▸ RECORDS PROVIDED:
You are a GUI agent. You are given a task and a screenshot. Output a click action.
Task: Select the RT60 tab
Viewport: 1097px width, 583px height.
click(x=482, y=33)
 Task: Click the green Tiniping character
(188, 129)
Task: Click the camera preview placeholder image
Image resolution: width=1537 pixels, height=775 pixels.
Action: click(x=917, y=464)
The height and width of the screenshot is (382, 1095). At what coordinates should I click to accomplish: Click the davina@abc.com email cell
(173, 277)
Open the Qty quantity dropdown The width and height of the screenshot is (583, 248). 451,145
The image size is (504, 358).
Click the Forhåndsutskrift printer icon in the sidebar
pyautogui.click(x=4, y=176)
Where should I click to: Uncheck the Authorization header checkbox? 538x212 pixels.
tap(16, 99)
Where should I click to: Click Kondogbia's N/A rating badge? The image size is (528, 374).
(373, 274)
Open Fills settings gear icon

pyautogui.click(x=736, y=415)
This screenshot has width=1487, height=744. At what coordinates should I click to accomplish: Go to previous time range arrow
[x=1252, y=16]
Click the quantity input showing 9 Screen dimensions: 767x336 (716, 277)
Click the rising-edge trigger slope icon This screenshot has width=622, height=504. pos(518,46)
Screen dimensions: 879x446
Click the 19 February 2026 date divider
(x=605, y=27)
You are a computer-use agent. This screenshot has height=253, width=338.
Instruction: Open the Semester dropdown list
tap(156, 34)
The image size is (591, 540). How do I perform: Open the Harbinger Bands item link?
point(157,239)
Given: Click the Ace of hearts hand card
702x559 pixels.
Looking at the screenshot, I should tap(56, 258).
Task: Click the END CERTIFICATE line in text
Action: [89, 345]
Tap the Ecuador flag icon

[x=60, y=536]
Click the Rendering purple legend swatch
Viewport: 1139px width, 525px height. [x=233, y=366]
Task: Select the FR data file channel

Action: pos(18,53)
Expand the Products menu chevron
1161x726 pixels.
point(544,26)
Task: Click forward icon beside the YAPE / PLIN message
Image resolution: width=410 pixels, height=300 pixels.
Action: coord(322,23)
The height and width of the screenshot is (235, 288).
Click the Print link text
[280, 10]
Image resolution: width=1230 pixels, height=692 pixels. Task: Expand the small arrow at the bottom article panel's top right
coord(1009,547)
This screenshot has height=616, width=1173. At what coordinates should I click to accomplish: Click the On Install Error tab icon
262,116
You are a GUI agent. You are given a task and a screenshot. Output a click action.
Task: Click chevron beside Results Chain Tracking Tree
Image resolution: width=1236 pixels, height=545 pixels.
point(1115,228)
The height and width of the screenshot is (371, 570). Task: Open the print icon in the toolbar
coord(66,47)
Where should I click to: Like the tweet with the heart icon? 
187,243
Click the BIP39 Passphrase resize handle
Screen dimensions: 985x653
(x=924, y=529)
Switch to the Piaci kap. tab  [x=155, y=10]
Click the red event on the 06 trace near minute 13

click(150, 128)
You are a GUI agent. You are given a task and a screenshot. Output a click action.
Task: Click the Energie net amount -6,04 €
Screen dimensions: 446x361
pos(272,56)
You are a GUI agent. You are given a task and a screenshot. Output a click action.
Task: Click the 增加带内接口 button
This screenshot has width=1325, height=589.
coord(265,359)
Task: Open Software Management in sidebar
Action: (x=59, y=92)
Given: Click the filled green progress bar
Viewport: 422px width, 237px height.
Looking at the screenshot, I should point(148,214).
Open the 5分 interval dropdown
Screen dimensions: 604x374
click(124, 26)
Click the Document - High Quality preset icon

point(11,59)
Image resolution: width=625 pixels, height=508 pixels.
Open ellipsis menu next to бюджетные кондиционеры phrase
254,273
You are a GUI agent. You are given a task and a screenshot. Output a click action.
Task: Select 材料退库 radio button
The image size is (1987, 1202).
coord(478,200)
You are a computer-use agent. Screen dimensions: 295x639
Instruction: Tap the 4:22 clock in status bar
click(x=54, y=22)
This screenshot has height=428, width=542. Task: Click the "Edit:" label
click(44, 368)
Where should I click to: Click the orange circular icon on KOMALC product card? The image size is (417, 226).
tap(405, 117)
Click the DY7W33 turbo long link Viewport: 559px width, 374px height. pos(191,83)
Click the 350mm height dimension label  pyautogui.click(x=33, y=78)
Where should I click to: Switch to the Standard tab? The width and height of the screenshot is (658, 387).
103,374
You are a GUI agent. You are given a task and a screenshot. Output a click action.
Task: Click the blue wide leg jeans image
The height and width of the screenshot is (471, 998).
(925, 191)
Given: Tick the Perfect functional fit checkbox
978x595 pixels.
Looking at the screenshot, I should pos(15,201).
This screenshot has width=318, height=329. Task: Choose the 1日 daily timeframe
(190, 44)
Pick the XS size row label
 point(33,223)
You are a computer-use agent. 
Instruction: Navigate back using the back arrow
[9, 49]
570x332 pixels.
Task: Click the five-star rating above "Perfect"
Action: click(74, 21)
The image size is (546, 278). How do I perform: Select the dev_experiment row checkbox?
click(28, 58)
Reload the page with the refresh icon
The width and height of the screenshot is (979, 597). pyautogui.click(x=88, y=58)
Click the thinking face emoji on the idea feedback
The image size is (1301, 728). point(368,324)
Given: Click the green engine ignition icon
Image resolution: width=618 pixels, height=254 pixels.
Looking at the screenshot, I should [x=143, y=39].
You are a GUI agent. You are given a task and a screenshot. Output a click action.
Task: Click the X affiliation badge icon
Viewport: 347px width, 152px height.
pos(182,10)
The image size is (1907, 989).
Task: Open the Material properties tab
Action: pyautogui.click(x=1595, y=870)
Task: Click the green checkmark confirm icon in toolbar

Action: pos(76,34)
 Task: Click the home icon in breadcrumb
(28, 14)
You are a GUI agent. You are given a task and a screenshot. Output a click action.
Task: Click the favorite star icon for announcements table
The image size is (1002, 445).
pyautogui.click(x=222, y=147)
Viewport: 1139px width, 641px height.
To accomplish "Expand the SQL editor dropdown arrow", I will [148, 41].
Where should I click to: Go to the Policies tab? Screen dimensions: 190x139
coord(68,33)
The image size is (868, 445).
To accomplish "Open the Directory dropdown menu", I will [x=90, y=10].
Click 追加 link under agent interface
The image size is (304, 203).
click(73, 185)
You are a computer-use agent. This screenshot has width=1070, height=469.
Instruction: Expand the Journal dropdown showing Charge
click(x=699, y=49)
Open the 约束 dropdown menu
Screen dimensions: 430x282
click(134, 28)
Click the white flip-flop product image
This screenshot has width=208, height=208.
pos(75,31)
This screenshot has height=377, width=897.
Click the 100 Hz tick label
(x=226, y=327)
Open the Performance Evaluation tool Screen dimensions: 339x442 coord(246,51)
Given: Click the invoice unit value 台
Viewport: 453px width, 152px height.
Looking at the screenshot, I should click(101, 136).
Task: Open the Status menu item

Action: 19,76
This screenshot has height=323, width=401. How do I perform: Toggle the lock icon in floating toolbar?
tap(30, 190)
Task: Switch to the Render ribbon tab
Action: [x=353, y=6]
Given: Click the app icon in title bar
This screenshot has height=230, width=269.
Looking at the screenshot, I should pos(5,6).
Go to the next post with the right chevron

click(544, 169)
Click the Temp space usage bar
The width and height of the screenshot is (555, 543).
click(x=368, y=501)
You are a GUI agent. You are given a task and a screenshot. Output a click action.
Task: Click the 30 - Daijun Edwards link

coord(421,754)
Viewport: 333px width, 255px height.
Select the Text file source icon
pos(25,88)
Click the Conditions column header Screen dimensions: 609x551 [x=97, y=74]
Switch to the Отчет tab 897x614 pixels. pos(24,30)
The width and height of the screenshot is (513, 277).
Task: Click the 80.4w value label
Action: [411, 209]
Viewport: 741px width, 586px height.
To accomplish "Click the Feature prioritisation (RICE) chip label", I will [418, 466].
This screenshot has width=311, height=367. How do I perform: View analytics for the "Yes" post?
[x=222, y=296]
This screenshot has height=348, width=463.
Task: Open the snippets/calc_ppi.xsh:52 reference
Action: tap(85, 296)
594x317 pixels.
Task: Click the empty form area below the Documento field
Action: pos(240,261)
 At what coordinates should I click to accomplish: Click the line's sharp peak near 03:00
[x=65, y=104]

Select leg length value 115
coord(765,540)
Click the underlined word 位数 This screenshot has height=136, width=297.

▸ TASK: Reproduce word for word the material above, beginning with the line that contains "Click the Conditions" and ending with the line that contains "Viewport: 741px width, 586px height.".

▸ OUTPUT OF THE TASK:
Click the Conditions column header Screen dimensions: 609x551 [x=97, y=74]
Switch to the Отчет tab 897x614 pixels. pos(24,30)
The width and height of the screenshot is (513, 277).
Task: Click the 80.4w value label
Action: [411, 209]
Viewport: 741px width, 586px height.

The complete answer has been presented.